Question

Solve each equation by the method of your choice. Simplify irrational solutions, if possible.\n$$3x^{2}-4x = 4$$

Answer

**step1 Rearrange the equation into standard quadratic form**

The given equation is $$3x^{2}-4x = 4$$. To solve a quadratic equation using the quadratic formula, we first need to set the equation to zero by moving all terms to one side. This puts it in the standard form $$ax^2 + bx + c = 0$$.

$$3x^{2}-4x - 4 = 0$$

**step2 Identify coefficients a, b, and c**

From the standard quadratic equation $$ax^2 + bx + c = 0$$, we compare it with our rearranged equation $$3x^{2}-4x - 4 = 0$$ to identify the values of $$a$$, $$b$$, and $$c$$.

$$a = 3$$

$$b = -4$$

$$c = -4$$

**step3 Apply the quadratic formula**

The quadratic formula is used to find the solutions (roots) of a quadratic equation. Substitute the identified values of $$a$$, $$b$$, and $$c$$ into the formula.
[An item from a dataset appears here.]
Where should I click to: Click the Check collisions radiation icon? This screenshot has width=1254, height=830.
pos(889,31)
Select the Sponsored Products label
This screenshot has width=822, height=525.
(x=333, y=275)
$$x = \frac{-b \pm \sqrt{b^2 - 4ac}}{2a}$$

Substitute the values:

$$x = \frac{-(-4) \pm \sqrt{(-4)^2 - 4(3)(-4)}}{2(3)}$$

**step4 Simplify the expression under the square root**

First, calculate the value inside the square root, which is called the discriminant ($$b^2 - 4ac$$). Then simplify the denominator.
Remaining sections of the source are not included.